GBP, meanwhile, argues that State laws, which either constrict access to medication abortion beyond what the FDA requires or which ban them altogether are preempted by federal law. GBP also argues that WV's ban imposes an unreasonable burden upon interstate commerce. Either issue could force a supposedly pro-business SCOTUS to have to choose between pharmaceutical profits and its recently-radicalized brand of right-wing social conservatism.

Legal Standing

The mere fact that the anti-abortion physicians and their organizations are displeased with the FDA's authorization of medicinal abortions does not give them legal standing to file a federal lawsuit to contest the agency's decisions. To the contrary, as Danco notes, citing applicable U.S. Supreme Court precedent, plaintiffs "must show (i) that (they) suffered an injury in fact that is concrete, particularized and actual or imminent; (ii) that the injury was likely caused by the defendants...Allegations of possible future injury are not sufficient."

The complaining physicians, Danco argues, are not directly impacted by the FDA regulations at issue because none of them prescribe mifepristone. Despite the established rarity of adverse reactions to the drug, the plaintiff physicians in the TX case offer only the speculative possibility that someone experiencing an adverse reaction may some day come to them for treatment, taking time away from their abilities to treat other patients. Those speculative hypotheticals are insufficient under existing case law to establish either injury in fact or causation.

That contrasts sharply with Dr. Bryant's assertion of standing in her NC case:

Plaintiff [Dr. Bryant] has standing because the challenged provisions of North Carolina law directly operate against Plaintiff by regulating her conduct and subjecting her to a threat of enforcement when she prescribes mifepristone or advises patients regarding the use of mifepristone.

Despite a likely religious desire to grant the relief sought by the anti-abortion physician plaintiffs in the TX case, the absence of legal standing should eliminate Judge K's jurisdiction to overturn any of the FDA several approvals of mifepristone.

Statute of Limitations and Exhaustion

In its brief, Danco described multiple FDA decisions that the physician plaintiffs are contesting in the TX case.

In 2000, the FDA approved mifepristone as "safe and effective for medical termination of intrauterine pregnancy through 49 days when used in a regime with an already approved drug, misoprostol," Danco argues, noting that, at the time, the "FDA imposed an in-person dispensing requirement."

In 2002, some of the TX case plaintiffs filed a citizens petition contesting the FDA's 2000 approval.
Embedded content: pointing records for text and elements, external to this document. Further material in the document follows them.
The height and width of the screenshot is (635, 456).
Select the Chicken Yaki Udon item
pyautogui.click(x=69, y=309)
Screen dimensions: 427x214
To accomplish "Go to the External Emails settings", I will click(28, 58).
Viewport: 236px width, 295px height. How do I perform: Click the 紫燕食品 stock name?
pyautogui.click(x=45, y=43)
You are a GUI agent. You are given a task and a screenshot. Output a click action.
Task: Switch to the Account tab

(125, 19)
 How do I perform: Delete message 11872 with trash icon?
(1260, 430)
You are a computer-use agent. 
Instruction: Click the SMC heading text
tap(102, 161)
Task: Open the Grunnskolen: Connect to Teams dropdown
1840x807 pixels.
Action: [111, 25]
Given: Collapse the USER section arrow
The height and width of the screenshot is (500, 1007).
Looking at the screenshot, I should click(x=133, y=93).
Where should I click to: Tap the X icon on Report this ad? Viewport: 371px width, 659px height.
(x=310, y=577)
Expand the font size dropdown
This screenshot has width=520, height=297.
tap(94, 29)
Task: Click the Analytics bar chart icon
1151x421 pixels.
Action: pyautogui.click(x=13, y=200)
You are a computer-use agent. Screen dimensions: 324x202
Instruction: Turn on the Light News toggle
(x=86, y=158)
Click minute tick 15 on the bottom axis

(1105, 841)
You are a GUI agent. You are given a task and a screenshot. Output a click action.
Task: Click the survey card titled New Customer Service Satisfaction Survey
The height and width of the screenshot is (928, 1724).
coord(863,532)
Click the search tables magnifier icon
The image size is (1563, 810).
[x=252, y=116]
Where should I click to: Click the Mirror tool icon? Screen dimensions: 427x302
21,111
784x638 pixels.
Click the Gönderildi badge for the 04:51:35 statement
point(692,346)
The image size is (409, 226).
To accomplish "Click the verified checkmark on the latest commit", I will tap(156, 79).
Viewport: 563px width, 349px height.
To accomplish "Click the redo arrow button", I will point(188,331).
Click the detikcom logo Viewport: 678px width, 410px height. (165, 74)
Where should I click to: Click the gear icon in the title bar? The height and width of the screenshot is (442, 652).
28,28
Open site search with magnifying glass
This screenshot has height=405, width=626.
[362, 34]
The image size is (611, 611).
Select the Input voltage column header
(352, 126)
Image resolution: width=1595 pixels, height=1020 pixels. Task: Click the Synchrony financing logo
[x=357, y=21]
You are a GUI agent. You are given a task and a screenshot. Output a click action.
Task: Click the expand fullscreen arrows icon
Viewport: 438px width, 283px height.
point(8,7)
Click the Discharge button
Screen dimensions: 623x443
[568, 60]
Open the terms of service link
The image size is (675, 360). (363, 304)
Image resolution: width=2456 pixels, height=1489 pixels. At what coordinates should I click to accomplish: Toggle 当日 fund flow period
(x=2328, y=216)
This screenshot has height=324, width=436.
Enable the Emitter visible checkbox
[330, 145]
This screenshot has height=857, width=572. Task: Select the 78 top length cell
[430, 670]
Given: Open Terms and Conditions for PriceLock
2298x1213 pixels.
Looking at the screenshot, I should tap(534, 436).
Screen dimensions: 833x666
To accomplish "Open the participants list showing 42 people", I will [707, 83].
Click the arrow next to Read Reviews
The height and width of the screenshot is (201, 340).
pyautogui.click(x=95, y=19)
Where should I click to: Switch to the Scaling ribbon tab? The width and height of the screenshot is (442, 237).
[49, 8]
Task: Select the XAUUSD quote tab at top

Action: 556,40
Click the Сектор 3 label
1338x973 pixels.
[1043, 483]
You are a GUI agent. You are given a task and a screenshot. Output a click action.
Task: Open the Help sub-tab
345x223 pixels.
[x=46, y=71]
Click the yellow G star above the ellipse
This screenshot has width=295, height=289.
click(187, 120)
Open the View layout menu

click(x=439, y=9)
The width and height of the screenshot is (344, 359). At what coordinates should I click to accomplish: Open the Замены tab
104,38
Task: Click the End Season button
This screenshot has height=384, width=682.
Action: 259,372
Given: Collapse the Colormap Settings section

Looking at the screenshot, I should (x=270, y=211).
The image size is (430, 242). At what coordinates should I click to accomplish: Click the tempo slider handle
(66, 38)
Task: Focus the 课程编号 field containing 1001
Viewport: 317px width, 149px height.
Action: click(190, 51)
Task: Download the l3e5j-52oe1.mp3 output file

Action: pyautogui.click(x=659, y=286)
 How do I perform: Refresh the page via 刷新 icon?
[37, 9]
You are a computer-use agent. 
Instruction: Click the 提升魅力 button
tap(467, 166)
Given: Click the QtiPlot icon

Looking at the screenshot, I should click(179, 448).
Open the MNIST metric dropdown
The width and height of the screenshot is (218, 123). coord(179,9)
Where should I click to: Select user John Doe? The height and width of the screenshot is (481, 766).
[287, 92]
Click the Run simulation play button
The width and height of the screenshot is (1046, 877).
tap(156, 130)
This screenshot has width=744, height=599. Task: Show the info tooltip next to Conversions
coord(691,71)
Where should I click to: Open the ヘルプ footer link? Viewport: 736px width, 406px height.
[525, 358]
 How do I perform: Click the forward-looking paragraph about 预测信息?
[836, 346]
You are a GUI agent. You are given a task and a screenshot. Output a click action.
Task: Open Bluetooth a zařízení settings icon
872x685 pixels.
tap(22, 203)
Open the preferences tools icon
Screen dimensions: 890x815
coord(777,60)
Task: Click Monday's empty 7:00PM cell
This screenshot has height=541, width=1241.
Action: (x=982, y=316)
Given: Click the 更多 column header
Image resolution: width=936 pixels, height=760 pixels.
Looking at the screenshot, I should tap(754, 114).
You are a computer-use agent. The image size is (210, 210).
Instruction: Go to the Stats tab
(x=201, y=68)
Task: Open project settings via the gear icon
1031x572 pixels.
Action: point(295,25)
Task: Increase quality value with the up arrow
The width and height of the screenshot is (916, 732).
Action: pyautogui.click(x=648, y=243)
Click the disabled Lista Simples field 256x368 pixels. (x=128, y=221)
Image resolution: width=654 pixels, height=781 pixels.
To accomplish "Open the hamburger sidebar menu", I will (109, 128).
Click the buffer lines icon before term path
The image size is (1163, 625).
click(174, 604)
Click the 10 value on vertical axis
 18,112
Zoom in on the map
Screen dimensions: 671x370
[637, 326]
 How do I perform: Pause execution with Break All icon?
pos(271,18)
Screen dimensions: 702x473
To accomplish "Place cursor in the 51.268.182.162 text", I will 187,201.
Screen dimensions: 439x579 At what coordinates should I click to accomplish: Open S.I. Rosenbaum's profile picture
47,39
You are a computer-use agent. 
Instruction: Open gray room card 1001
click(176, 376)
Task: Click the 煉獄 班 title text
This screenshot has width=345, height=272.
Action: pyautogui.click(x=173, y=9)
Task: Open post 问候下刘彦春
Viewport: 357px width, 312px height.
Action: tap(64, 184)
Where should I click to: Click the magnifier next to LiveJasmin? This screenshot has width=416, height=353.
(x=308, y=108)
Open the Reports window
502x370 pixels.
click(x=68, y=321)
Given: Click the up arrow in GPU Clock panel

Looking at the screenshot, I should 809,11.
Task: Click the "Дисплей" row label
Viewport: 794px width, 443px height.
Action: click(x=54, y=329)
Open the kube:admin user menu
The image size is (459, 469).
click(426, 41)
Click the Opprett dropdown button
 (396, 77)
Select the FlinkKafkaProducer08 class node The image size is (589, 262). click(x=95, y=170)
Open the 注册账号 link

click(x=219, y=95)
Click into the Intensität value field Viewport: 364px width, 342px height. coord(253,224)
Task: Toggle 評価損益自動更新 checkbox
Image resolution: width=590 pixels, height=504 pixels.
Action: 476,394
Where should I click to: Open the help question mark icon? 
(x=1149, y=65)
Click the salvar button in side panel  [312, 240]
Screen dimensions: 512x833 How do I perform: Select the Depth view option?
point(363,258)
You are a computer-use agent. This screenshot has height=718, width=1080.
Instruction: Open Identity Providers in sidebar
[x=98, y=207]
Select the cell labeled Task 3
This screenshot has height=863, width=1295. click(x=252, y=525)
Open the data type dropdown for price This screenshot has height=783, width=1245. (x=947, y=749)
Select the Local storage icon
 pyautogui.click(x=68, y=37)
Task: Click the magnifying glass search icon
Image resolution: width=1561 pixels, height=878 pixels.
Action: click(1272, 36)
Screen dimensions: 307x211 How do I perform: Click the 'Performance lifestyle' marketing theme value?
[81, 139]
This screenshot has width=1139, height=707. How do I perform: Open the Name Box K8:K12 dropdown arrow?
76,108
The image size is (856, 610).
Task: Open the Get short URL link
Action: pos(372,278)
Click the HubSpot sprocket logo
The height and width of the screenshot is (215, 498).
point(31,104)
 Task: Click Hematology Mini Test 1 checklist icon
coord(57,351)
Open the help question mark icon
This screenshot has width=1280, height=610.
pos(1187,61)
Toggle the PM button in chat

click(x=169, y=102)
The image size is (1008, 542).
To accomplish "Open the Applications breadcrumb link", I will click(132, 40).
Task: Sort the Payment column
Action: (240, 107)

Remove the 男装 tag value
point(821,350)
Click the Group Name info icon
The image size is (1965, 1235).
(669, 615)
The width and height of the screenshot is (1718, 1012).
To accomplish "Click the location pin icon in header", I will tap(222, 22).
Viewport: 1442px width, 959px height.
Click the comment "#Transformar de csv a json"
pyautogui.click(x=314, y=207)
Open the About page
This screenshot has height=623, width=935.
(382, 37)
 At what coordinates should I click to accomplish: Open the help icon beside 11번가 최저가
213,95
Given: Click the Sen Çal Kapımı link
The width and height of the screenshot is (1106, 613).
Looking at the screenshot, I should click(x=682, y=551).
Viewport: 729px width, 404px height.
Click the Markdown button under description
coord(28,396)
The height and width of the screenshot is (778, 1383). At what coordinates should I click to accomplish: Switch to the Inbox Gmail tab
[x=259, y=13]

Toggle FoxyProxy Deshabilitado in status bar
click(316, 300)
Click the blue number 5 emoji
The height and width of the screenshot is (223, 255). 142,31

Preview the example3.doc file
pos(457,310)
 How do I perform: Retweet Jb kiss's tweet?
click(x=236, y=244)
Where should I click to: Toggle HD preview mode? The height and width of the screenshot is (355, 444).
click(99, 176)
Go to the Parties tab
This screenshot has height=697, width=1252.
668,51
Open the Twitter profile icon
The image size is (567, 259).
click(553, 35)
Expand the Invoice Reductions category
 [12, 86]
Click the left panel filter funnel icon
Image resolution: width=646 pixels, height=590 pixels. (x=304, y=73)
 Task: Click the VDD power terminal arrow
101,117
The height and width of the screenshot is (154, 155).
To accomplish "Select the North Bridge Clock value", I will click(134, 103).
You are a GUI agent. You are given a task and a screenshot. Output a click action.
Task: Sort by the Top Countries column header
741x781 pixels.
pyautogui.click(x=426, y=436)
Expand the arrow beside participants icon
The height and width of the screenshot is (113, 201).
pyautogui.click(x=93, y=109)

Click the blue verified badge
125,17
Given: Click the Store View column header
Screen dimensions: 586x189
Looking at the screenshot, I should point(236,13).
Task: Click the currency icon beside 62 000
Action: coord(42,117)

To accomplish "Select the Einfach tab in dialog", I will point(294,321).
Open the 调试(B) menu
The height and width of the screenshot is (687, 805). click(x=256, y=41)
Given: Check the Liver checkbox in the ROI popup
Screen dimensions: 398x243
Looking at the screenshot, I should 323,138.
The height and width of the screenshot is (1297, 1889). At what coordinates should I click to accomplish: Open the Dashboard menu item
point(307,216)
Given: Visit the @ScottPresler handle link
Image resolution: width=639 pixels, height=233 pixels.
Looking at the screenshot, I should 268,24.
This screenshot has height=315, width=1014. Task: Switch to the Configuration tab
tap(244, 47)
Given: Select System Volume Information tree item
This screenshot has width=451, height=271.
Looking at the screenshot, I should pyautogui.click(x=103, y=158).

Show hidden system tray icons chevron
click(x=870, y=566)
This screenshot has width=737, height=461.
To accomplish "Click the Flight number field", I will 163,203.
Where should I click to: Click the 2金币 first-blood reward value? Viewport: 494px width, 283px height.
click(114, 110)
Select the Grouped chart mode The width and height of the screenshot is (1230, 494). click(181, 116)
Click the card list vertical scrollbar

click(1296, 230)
The FDA denied that petition on March 29, 2016.

The legal complaint in the TX case was not filed until 11/22/22 --- more than six years after the FDA's denial of the 2002 citizens petition in 2016, and more than 22 years after the FDA's original approval of mifepristone.

Thus, despite mainstream media conjecture, the request in the TX case that Judge K impose a total ban on mifepristone is barred by the applicable 6-year statute of limitations (28 U.S.C. §2401(a)).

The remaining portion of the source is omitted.